Vento catabático: o fenómeno que ajuda os glaciares dos Himalaias a enfrentar as alterações climáticas
O aumento da temperatura do ar está a desencadear um fenómeno incomum nos glaciares dos Himalaias, arrefecendo o ar em contacto com o gelo e potencialmente limitando o derretimento.
À medida que as temperaturas globais continuam a subir, os picos altos de muitas cadeias montanhosas ficam à mercê das alterações climáticas, registando um aquecimento mais forte e mais rápido do que outras regiões do planeta.
No entanto, nos Himalaias, um fenómeno raro está a ajudar a contrariar esta tendência, com as regiões glaciares a manterem as temperaturas estáveis, em vez de aquecerem. Esta é a conclusão de um novo estudo realizado por uma equipa internacional de investigadores, publicado na revista Nature Geoscience.
Segundo os autores, esta descoberta aparentemente anómala deve-se a um fenómeno conhecido como vento catabático – onde o ar de alta densidade é empurrado para baixo de uma encosta sob a força da gravidade.
O efeito de arrefecimento dos ventos catabáticos
Localizado na encosta sul do Monte Evereste, a uma altitude de 5.050 metros, o laboratório Pyramid International Laboratory registou dados meteorológicos de hora em hora, continuamente, ao longo dos últimos 30 anos. Durante este período, os glaciares dos Himalaias perderam massa de forma consistente, a um ritmo que se acelerou nas últimas décadas.
Mas, ao analisarem os dados, os investigadores descobriram que a temperatura média anual do ar no laboratório Pyramid permaneceu estável durante os últimos 30 anos.
Esta “observação inesperada”, como a descrevem, parece contrastar com a perda de massa glaciar e pode ser explicada por uma redução significativa da temperatura máxima durante os meses quentes de verão. E o gatilho para isto? Os ventos catabáticos.
Tal como descrevem os autores, o aumento da temperatura do ar parece estar a provocar uma maior troca de temperatura entre o ar e a superfície dos glaciares dos Himalaias.
"Isto leva a um aumento na troca turbulenta de calor na superfície do glaciar e a um arrefecimento mais forte da massa de ar superficial", disse Francesca Pellicciotti, coautora do estudo e investigadora do Instituto de Ciência e Tecnologia da Áustria (ISTA).
"Como resultado, as massas de ar superficiais frias e secas tornam-se mais densas e descem pelas encostas até aos vales, arrefecendo as partes mais baixas dos glaciares e os ecossistemas circundantes", disse ela.
Este efeito de arrefecimento não foi observado apenas nas encostas do Evereste, mas também em toda a cordilheira dos Himalaias.

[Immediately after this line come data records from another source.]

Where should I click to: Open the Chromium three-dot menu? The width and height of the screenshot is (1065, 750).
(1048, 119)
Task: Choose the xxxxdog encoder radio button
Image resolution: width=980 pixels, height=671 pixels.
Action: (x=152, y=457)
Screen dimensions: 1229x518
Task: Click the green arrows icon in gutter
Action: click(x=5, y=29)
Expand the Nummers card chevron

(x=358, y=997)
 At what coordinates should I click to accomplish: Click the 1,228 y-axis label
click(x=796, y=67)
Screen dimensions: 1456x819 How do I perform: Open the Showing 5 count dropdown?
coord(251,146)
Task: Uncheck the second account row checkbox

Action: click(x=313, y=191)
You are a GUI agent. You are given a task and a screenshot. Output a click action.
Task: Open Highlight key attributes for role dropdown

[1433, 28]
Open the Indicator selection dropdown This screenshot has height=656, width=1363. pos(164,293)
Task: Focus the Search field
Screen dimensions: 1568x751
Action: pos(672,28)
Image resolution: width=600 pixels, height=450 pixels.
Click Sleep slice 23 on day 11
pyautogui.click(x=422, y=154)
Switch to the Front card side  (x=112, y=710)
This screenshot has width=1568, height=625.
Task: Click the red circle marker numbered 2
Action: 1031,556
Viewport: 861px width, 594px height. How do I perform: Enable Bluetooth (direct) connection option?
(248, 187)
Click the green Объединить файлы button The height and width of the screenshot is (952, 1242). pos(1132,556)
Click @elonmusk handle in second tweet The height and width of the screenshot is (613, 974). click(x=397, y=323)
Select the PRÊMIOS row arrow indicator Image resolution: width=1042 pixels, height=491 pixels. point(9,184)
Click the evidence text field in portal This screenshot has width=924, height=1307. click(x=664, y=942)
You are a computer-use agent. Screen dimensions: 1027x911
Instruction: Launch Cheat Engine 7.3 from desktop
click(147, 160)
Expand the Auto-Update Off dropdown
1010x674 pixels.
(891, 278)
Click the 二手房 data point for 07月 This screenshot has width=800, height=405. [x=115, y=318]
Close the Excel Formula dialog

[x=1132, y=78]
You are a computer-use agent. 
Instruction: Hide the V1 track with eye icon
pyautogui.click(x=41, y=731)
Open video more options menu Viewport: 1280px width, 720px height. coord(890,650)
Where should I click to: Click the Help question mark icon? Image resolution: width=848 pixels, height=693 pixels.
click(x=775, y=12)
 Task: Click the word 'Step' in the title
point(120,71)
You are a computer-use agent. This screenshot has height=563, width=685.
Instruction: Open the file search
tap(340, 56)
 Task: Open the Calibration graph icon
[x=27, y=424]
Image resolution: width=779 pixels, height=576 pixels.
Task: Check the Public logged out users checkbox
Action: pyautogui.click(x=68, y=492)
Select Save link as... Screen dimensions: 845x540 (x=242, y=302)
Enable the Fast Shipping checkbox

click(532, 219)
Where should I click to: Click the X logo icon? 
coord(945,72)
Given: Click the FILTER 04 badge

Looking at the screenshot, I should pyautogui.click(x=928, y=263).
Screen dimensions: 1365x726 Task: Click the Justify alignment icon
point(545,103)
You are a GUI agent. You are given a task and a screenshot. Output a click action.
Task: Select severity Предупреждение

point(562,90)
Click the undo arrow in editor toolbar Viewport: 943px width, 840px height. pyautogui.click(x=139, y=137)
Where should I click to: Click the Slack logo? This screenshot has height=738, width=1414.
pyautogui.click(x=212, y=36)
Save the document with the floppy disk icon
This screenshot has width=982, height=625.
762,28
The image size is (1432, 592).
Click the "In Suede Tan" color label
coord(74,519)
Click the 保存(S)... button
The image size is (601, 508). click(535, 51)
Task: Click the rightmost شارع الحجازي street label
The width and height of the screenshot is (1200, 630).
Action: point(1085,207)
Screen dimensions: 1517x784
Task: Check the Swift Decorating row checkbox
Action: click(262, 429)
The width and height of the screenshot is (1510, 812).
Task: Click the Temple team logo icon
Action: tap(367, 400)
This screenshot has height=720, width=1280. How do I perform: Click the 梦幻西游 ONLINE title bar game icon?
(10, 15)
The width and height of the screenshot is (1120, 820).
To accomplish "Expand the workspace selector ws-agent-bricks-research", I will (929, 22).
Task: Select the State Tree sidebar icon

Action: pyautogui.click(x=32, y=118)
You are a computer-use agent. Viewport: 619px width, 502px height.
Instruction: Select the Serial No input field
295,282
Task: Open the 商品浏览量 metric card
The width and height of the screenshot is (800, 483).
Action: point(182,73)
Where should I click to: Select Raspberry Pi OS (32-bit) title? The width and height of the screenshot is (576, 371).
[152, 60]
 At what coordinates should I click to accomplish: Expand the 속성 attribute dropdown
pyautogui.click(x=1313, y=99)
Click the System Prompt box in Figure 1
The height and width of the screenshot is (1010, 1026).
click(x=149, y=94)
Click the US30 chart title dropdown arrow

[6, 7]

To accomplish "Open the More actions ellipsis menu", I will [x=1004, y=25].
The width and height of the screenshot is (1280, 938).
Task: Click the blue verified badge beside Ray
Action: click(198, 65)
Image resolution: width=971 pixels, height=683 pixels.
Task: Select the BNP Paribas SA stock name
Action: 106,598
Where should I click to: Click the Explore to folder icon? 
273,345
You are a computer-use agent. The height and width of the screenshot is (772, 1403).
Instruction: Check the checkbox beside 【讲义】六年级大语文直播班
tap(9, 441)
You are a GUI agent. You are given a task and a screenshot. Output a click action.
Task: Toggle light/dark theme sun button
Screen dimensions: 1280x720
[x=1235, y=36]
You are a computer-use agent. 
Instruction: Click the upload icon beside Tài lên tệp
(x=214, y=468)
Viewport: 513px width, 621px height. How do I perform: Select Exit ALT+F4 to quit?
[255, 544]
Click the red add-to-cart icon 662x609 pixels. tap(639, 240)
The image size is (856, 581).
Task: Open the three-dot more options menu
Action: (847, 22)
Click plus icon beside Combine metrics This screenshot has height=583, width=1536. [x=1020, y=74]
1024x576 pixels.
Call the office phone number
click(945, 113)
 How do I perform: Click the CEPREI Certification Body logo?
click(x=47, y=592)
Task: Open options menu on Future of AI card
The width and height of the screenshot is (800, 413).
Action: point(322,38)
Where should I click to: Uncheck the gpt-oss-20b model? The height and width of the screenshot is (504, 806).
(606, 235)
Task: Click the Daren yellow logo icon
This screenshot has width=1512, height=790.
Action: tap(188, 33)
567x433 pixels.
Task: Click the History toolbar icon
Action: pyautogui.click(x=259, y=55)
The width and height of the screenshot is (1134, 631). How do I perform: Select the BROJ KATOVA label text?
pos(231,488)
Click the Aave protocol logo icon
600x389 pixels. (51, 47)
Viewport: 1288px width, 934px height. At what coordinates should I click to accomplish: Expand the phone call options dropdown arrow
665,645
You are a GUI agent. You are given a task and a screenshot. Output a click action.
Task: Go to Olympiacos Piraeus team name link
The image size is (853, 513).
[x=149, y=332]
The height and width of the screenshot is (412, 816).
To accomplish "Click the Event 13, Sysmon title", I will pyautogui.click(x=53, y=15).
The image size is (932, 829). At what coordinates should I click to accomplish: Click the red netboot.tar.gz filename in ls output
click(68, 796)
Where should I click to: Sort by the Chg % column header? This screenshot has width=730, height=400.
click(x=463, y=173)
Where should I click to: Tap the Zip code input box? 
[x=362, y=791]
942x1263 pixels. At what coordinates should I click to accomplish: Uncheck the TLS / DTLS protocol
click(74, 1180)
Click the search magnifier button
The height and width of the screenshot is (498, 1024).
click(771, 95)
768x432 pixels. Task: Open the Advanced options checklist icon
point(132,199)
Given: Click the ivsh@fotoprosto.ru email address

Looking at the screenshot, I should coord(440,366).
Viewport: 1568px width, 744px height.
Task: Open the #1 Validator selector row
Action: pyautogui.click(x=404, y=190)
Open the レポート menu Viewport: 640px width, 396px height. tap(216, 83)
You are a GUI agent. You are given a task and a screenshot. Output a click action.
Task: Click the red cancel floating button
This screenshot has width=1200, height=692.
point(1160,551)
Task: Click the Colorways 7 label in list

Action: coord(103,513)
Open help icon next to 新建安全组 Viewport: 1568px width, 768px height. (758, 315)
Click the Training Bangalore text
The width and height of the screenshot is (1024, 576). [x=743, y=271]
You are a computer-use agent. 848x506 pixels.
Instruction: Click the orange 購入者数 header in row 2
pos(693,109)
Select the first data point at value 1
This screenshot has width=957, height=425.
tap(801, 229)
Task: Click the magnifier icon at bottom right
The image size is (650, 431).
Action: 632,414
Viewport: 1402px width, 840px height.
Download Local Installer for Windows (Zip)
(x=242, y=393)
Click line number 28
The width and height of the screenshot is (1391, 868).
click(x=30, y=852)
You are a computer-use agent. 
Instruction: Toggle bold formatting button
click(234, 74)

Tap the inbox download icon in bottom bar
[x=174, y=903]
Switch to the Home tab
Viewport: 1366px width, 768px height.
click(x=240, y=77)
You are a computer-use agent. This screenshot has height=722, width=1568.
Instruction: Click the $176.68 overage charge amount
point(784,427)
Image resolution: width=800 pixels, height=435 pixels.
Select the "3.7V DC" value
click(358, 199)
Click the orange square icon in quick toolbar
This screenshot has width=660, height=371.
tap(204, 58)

Apesar do benefício óbvio das temperaturas máximas do ar mais frias, nem todos os ventos são boas notícias para os glaciares. Embora influenciem a temperatura, também influenciam a precipitação, com dados a mostrar que os ventos levaram à diminuição da queda de neve em altitudes elevadas, impactando negativamente a massa glacial.
Atrasando o inevitável?
Por outras palavras, os ventos catabáticos nos glaciares dos Himalaias podem ser simplesmente uma resposta de emergência às alterações climáticas, em vez de um indicador de estabilidade a longo prazo.
Apesar disto, os investigadores dizem que isto dá tempo aos glaciares e aos ecossistemas circundantes, e esta é uma questão que eles pretendem responder com investigações futuras: quanto tempo?
"Mesmo que os glaciares não consigam ficar preservados para sempre, ainda poderão preservar o ambiente que os rodeia durante algum tempo", disse Pellicciotti. "Assim, apelamos para abordagens investigacionais mais multidisciplinares, para convergir os esforços no sentido de explicar os efeitos do aquecimento global".
Referência da notícia:SALERNO, F. et al. Local cooling and drying induced by Himalayan glaciers under global warming. Nature Geoscience, 16, 2023.